Exercise input:

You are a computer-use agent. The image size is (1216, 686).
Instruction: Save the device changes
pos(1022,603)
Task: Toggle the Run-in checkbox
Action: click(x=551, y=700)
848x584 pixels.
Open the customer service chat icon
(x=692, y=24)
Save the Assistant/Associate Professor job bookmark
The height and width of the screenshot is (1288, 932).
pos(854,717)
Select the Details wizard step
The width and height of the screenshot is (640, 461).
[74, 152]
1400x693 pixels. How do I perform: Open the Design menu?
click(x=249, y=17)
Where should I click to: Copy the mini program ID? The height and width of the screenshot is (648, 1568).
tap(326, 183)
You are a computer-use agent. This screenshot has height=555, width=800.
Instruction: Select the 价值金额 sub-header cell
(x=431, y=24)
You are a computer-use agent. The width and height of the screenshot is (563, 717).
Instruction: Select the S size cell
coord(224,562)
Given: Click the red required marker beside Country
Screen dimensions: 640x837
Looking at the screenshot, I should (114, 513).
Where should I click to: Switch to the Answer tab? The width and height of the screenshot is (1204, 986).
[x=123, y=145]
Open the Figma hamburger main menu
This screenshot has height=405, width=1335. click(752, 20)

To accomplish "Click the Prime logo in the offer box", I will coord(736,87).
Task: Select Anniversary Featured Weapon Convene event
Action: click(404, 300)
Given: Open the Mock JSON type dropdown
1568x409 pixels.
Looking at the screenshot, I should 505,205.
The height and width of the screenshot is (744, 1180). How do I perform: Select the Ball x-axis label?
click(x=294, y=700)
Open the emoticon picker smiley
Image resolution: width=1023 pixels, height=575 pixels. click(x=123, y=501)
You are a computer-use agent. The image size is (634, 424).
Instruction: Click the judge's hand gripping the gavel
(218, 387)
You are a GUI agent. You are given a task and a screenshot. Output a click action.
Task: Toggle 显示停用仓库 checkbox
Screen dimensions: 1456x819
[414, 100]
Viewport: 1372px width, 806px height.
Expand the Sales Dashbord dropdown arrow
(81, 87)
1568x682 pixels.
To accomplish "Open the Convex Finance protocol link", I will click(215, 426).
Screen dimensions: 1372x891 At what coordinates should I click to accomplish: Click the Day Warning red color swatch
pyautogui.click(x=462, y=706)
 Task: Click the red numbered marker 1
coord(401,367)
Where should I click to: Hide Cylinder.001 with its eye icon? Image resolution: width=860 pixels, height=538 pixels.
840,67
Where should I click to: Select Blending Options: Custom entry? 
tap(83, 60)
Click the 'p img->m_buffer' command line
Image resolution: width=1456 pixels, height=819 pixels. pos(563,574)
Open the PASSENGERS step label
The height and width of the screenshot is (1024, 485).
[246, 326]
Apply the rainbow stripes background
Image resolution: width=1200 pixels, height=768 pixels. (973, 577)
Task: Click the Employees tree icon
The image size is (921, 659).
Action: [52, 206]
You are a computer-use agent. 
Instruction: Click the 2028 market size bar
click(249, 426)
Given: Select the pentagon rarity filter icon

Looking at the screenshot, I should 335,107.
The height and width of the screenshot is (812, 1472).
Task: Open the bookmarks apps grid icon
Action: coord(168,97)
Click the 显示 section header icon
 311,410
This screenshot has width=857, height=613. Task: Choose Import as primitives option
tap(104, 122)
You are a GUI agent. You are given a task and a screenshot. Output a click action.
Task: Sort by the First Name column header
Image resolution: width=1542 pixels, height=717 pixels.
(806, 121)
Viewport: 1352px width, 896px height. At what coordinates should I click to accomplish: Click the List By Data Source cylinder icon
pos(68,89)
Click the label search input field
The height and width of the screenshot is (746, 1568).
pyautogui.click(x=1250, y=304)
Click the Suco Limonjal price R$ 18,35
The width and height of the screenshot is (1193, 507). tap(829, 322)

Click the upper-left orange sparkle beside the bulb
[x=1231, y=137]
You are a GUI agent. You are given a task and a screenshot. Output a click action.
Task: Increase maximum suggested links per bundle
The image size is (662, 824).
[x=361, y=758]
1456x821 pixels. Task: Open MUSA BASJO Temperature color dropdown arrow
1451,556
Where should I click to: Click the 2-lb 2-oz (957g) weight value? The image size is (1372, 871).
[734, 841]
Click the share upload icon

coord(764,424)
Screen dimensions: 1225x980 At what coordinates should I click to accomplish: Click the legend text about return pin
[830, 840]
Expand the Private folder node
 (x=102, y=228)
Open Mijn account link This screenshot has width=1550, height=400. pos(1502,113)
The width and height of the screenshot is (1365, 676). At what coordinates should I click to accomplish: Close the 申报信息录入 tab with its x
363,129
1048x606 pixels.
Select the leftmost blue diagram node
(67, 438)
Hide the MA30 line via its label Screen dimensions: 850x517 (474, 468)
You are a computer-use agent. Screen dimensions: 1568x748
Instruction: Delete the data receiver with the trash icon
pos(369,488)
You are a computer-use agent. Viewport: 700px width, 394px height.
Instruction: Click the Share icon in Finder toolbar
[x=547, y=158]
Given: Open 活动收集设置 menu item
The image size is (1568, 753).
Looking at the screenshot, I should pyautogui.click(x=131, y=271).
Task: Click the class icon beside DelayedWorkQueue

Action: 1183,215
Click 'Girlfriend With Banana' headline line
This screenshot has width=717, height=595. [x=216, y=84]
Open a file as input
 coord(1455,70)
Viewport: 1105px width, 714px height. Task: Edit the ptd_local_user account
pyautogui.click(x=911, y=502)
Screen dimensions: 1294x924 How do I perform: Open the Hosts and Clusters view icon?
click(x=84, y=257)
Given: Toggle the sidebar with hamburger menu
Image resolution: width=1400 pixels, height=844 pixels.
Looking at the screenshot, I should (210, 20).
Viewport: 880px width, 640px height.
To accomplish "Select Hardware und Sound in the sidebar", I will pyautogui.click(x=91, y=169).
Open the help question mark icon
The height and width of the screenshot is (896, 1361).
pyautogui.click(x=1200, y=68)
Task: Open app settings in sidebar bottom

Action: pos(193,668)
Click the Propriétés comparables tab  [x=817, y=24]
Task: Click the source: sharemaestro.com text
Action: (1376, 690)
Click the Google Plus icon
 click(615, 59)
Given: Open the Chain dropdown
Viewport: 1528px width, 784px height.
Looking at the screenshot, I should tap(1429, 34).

Task to complete:
Could you reproduce, character for character, the stretch of the data above from the line containing "Hide the MA30" through the final line?

Exercise output:
Hide the MA30 line via its label Screen dimensions: 850x517 (474, 468)
You are a computer-use agent. Screen dimensions: 1568x748
Instruction: Delete the data receiver with the trash icon
pos(369,488)
You are a computer-use agent. Viewport: 700px width, 394px height.
Instruction: Click the Share icon in Finder toolbar
[x=547, y=158]
Given: Open 活动收集设置 menu item
The image size is (1568, 753).
Looking at the screenshot, I should pyautogui.click(x=131, y=271).
Task: Click the class icon beside DelayedWorkQueue

Action: 1183,215
Click 'Girlfriend With Banana' headline line
This screenshot has width=717, height=595. [x=216, y=84]
Open a file as input
 coord(1455,70)
Viewport: 1105px width, 714px height. Task: Edit the ptd_local_user account
pyautogui.click(x=911, y=502)
Screen dimensions: 1294x924 How do I perform: Open the Hosts and Clusters view icon?
click(x=84, y=257)
Given: Toggle the sidebar with hamburger menu
Image resolution: width=1400 pixels, height=844 pixels.
Looking at the screenshot, I should (210, 20).
Viewport: 880px width, 640px height.
To accomplish "Select Hardware und Sound in the sidebar", I will pyautogui.click(x=91, y=169).
Open the help question mark icon
The height and width of the screenshot is (896, 1361).
pyautogui.click(x=1200, y=68)
Task: Open app settings in sidebar bottom

Action: pos(193,668)
Click the Propriétés comparables tab  [x=817, y=24]
Task: Click the source: sharemaestro.com text
Action: (1376, 690)
Click the Google Plus icon
 click(615, 59)
Given: Open the Chain dropdown
Viewport: 1528px width, 784px height.
Looking at the screenshot, I should tap(1429, 34).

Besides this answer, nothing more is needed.